Wir verwendeten bis 2020 Drohnen von Yuneec (Typ H520).
2021 stellten wir die Technik komplett auf die Produkte von DJI um. Wir suchen nun die Jungwildtiere mit zwei Drohnen vom Typ Mavic 2 Enterprise Dual. Eine Drohne davon ist ausgestattet mit einer Spezialkamera, die Flir Boson 320 Click’n’Go Professional. Die Empfindlichkeit dieser Kamera macht die Suche nach Wärmequellen noch viel einfacher.
Um die Fehlerquelle so gering wie möglich zu halten, nutzen wir beim Fliegen das Vier-Augen-Prinzip (Pilot und Co-Pilot). Der Drohnenpilot konzentriert sich auf die Drohne, denn er muss zu jedem Zeitpunkt wissen, wo sich diese befindet.
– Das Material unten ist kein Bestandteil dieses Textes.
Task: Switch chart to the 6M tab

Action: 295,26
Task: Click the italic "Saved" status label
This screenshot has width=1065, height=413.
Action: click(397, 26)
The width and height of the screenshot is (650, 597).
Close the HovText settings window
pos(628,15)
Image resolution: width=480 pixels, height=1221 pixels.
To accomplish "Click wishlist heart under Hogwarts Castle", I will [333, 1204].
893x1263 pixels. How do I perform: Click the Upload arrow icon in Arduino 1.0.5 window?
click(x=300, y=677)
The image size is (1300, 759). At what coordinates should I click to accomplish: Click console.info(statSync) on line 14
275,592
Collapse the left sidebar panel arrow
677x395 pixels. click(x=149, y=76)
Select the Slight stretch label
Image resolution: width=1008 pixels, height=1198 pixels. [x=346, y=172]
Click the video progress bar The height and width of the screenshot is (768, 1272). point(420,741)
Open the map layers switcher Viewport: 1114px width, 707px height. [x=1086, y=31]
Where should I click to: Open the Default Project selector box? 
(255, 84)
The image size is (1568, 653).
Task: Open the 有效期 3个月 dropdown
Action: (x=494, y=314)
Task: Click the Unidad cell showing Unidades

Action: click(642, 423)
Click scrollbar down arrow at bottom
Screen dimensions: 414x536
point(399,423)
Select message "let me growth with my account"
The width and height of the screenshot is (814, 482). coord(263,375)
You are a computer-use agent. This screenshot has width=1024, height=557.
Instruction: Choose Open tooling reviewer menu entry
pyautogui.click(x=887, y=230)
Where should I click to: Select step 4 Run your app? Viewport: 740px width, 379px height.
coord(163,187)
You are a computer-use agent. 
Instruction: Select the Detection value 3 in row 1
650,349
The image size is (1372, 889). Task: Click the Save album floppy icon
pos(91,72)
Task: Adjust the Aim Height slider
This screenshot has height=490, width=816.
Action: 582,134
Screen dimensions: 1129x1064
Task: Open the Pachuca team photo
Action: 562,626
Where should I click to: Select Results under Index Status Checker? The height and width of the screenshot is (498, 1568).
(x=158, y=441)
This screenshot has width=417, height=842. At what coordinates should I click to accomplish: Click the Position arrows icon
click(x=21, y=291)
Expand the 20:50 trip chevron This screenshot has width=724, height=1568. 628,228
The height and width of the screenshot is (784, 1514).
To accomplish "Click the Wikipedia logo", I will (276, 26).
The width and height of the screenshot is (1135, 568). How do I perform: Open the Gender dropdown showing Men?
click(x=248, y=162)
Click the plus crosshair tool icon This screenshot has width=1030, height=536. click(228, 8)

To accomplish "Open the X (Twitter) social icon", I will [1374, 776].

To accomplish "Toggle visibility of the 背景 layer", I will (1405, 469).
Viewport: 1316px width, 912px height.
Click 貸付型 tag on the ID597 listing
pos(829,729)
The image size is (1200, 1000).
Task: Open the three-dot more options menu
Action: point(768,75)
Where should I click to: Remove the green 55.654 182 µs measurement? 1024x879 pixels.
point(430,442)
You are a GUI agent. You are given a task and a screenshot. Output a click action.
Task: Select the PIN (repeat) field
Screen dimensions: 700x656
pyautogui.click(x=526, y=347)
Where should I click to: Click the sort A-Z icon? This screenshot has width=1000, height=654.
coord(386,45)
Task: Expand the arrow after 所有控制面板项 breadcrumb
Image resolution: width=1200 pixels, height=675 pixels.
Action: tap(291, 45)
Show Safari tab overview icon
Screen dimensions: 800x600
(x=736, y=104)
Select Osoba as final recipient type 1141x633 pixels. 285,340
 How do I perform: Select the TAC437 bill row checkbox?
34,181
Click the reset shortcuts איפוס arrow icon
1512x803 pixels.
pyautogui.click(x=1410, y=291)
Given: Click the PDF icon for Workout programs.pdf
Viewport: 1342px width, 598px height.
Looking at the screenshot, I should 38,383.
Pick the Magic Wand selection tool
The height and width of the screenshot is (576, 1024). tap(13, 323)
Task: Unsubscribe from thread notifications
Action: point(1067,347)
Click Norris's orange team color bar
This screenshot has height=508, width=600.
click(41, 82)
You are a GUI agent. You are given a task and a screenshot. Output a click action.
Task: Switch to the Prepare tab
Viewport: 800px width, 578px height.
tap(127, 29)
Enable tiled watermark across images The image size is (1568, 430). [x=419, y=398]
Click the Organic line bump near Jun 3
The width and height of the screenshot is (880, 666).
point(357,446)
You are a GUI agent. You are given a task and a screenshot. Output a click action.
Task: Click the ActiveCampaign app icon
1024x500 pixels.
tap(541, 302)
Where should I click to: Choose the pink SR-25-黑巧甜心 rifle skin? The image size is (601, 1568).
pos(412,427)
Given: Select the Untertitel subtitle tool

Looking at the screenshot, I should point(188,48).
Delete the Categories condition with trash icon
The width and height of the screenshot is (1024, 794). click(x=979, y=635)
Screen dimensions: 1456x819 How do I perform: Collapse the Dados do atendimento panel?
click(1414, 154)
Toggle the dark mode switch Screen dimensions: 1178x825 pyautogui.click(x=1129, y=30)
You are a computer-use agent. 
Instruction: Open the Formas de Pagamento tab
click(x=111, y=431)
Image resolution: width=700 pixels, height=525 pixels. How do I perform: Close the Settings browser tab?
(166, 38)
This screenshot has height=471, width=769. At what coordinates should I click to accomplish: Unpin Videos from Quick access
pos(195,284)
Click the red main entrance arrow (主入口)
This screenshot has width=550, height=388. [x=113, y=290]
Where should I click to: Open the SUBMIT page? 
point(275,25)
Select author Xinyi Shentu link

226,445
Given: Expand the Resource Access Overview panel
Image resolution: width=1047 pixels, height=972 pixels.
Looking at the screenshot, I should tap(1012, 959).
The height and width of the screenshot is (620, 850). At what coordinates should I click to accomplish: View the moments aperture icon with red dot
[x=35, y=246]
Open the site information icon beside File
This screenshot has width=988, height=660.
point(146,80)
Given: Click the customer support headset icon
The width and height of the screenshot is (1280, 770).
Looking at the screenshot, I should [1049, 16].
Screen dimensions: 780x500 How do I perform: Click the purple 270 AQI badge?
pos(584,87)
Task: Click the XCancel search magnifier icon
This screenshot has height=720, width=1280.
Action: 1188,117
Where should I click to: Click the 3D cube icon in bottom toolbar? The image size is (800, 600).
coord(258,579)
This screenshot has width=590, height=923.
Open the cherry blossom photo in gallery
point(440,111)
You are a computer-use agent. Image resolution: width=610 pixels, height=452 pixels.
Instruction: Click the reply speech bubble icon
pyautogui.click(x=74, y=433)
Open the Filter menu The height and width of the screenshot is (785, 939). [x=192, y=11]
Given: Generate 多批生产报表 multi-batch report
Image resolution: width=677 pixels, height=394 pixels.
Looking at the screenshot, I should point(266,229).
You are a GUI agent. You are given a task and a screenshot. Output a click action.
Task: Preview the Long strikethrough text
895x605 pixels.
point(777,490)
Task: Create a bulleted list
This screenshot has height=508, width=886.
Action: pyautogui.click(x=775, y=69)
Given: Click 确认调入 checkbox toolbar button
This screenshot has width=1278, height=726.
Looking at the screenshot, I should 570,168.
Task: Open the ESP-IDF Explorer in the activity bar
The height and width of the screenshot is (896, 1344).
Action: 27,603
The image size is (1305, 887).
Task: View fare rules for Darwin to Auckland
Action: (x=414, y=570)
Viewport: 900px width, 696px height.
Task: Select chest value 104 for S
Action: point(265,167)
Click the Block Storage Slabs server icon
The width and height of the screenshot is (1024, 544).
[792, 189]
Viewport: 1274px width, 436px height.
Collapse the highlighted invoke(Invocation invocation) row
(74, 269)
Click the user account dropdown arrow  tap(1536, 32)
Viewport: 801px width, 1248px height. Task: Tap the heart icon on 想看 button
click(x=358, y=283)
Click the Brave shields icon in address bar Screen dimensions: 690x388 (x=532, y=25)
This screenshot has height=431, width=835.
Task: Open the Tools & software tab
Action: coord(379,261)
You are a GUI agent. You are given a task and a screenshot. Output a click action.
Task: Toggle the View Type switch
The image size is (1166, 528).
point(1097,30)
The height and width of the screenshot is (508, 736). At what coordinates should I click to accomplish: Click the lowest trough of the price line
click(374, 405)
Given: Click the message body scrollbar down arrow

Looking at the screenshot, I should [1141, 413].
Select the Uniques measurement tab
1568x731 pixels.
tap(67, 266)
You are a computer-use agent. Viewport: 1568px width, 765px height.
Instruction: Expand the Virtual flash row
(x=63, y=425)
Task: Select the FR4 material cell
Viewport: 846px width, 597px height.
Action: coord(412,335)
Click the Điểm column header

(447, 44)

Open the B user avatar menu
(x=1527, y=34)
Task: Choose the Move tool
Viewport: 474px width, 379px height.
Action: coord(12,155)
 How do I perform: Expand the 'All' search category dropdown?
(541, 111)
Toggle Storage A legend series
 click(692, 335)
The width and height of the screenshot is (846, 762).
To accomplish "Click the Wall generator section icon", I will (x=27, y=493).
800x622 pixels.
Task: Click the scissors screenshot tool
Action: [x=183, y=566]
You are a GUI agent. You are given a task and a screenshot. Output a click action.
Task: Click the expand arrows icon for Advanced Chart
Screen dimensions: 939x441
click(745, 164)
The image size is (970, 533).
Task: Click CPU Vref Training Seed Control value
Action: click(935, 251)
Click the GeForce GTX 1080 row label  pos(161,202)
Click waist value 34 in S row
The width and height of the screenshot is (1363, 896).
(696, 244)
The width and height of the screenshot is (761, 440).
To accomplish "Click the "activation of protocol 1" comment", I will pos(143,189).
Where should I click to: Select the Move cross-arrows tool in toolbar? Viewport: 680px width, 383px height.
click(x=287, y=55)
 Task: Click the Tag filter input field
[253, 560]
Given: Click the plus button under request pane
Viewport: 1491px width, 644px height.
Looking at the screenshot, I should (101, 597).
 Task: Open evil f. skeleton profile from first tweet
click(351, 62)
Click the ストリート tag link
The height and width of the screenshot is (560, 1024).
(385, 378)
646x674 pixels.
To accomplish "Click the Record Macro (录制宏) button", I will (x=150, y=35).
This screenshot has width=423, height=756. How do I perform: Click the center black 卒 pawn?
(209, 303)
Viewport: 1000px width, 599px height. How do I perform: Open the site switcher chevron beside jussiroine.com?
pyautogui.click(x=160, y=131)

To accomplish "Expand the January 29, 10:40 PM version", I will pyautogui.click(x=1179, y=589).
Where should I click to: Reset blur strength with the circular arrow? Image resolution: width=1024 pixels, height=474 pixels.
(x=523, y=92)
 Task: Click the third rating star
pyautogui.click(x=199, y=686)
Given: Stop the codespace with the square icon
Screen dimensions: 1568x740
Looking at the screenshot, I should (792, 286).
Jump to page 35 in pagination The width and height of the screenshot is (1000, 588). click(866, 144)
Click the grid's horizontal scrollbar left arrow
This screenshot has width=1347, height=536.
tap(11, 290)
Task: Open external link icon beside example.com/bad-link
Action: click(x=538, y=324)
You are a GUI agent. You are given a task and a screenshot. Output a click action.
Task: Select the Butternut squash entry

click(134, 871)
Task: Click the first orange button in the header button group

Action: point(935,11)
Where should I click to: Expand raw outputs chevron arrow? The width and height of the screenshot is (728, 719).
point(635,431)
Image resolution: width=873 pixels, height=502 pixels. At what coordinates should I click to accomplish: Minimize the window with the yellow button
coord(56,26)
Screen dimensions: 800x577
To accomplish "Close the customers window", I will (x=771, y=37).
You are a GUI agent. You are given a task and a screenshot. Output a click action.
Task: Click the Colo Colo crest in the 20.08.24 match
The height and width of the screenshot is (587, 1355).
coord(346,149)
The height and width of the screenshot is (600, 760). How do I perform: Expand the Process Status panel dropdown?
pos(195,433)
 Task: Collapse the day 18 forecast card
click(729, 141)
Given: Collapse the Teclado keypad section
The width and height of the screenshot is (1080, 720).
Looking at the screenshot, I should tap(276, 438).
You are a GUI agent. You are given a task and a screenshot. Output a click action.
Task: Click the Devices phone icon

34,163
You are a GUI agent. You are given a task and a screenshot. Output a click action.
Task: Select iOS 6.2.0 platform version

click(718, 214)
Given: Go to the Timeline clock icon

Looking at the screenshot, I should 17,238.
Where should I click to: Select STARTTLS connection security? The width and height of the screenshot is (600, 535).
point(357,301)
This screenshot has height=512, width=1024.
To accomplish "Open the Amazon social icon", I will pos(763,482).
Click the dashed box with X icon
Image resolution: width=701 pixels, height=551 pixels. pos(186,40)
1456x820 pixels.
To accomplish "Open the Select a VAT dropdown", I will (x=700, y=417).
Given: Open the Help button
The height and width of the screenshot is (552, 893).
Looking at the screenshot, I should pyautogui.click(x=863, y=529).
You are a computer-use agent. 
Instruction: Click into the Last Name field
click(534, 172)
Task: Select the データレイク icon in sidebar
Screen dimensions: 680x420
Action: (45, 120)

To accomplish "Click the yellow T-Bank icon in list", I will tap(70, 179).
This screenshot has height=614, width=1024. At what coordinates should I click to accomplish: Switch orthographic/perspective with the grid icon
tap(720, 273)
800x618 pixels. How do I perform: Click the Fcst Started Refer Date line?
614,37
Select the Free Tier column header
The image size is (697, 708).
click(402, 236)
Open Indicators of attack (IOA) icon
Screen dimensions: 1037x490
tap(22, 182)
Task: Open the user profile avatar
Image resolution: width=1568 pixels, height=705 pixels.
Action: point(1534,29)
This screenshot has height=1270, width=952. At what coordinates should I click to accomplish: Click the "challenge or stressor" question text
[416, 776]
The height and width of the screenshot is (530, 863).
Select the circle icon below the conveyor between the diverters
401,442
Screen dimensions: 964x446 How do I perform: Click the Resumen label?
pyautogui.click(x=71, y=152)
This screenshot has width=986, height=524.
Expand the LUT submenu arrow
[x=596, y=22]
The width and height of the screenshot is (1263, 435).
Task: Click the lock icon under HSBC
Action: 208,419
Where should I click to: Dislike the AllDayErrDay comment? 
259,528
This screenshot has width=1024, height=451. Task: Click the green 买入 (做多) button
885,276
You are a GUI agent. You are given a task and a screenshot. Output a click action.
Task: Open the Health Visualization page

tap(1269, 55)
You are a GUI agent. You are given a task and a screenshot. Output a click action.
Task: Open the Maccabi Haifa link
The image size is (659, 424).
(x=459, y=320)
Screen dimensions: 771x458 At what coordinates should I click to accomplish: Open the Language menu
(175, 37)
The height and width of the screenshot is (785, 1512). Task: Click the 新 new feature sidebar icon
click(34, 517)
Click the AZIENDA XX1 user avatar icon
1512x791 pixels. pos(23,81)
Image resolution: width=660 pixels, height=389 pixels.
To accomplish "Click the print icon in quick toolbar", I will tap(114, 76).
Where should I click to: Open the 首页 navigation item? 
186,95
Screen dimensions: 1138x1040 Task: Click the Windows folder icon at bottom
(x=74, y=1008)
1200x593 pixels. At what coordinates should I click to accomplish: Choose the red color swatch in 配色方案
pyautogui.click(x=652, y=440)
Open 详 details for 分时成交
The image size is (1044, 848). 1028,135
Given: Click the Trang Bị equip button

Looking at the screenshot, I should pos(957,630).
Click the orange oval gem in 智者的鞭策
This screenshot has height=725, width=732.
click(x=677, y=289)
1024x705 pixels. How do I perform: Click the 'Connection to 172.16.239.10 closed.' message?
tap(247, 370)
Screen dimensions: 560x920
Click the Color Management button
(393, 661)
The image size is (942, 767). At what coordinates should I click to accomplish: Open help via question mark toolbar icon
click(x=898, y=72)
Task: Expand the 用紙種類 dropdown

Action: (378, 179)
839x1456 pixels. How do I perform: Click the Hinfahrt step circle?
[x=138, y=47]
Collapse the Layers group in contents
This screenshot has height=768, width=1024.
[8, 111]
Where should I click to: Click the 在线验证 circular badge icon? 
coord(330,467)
Da er dabei den Blick oft vom Wärmebild abwenden muss, befindet sich neben ihm immer ein Co-Pilot. Während des Fluges kann dieser sich allein auf das Wärmebild konzentrieren. Hierfür hat er einen eigenen, separaten Monitor. Die Sichtbarkeit der Rehkitze ist aber nicht nur von der Auflösung der Kamera abhängig. Sowohl die Außentemperatur, als auch die Grashöhe spielen eine wichtige Rolle. Die Rehkitze haben eine Abstrahltemperatur von ca. 20 Grad, daher sollte die Außentemperatur immer niedriger sein. Je geringer die Temperaturdifferenz ist, desto schlechter sind die Tiere auf dem Wärmebild zu sehen. Sobald beim Sonnenaufgang die Sonnenstrahlen auf die Wiesen treffen, erwärmen sie vor allem großblättrige Pflanzen, Steine, kahle Flächen und Maulwurfshügel sehr stark. Daraus folgt, dass sich oft einzelne Teile der Wiese stärker als andere erwärmen und so punktuell sehr schnell Temperaturen von über 20 Grad entstehen. Der Unterschied zwischen diesen Wärmequellen und den Jungwildtieren ist dann nur noch schwer bis gar nicht erkennbar. Deswegen suchen wir ganz früh, wenn es noch kalt ist, die Wiesen ab. Eine gute Zusammenarbeit und Absprache mit dem Landwirt ist daher ganz wichtig. Die kleinen Rehkitze dürfen nicht zu lange warten müssen, bis sie nach der Grünlandmahd wieder freigelassen werden können.